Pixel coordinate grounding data
——

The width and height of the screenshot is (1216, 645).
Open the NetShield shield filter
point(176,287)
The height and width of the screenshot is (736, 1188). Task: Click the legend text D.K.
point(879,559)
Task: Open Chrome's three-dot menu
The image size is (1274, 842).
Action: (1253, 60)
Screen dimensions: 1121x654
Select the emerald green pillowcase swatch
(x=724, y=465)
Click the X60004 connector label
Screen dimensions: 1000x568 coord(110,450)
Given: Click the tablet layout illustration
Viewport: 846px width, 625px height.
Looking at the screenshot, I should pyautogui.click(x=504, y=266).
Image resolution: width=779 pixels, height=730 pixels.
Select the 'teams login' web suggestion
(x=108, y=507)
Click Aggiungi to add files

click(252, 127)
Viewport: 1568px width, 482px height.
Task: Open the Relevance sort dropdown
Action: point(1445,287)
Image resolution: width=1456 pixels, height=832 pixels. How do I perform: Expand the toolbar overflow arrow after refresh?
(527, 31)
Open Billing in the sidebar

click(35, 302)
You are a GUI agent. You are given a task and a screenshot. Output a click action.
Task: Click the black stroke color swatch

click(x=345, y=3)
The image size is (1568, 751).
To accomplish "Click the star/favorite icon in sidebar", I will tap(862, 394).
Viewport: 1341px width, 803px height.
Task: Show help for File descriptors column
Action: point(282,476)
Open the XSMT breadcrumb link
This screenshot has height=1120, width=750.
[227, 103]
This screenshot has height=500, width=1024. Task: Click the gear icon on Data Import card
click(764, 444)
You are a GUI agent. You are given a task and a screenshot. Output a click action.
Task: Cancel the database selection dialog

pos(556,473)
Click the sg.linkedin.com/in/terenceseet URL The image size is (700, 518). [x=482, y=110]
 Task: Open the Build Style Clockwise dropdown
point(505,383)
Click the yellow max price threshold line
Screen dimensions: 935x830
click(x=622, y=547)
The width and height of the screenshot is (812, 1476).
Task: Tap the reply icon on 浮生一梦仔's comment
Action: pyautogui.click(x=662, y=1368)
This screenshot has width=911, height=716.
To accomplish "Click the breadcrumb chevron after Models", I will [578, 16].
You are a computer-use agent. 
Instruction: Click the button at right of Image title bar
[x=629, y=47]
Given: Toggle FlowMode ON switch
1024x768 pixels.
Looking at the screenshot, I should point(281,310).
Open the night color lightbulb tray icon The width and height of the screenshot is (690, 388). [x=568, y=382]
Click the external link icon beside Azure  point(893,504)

——

What you return must match the data above character for character.

**Your solution**
The width and height of the screenshot is (1216, 645).
Open the NetShield shield filter
point(176,287)
The height and width of the screenshot is (736, 1188). Task: Click the legend text D.K.
point(879,559)
Task: Open Chrome's three-dot menu
The image size is (1274, 842).
Action: (1253, 60)
Screen dimensions: 1121x654
Select the emerald green pillowcase swatch
(x=724, y=465)
Click the X60004 connector label
Screen dimensions: 1000x568 coord(110,450)
Given: Click the tablet layout illustration
Viewport: 846px width, 625px height.
Looking at the screenshot, I should pyautogui.click(x=504, y=266).
Image resolution: width=779 pixels, height=730 pixels.
Select the 'teams login' web suggestion
(x=108, y=507)
Click Aggiungi to add files

click(252, 127)
Viewport: 1568px width, 482px height.
Task: Open the Relevance sort dropdown
Action: point(1445,287)
Image resolution: width=1456 pixels, height=832 pixels. How do I perform: Expand the toolbar overflow arrow after refresh?
(527, 31)
Open Billing in the sidebar

click(35, 302)
You are a GUI agent. You are given a task and a screenshot. Output a click action.
Task: Click the black stroke color swatch

click(x=345, y=3)
The image size is (1568, 751).
To accomplish "Click the star/favorite icon in sidebar", I will tap(862, 394).
Viewport: 1341px width, 803px height.
Task: Show help for File descriptors column
Action: point(282,476)
Open the XSMT breadcrumb link
This screenshot has height=1120, width=750.
[227, 103]
This screenshot has height=500, width=1024. Task: Click the gear icon on Data Import card
click(764, 444)
You are a GUI agent. You are given a task and a screenshot. Output a click action.
Task: Cancel the database selection dialog

pos(556,473)
Click the sg.linkedin.com/in/terenceseet URL The image size is (700, 518). [x=482, y=110]
 Task: Open the Build Style Clockwise dropdown
point(505,383)
Click the yellow max price threshold line
Screen dimensions: 935x830
click(x=622, y=547)
The width and height of the screenshot is (812, 1476).
Task: Tap the reply icon on 浮生一梦仔's comment
Action: pyautogui.click(x=662, y=1368)
This screenshot has width=911, height=716.
To accomplish "Click the breadcrumb chevron after Models", I will [578, 16].
You are a computer-use agent. 
Instruction: Click the button at right of Image title bar
[x=629, y=47]
Given: Toggle FlowMode ON switch
1024x768 pixels.
Looking at the screenshot, I should point(281,310).
Open the night color lightbulb tray icon The width and height of the screenshot is (690, 388). [x=568, y=382]
Click the external link icon beside Azure  point(893,504)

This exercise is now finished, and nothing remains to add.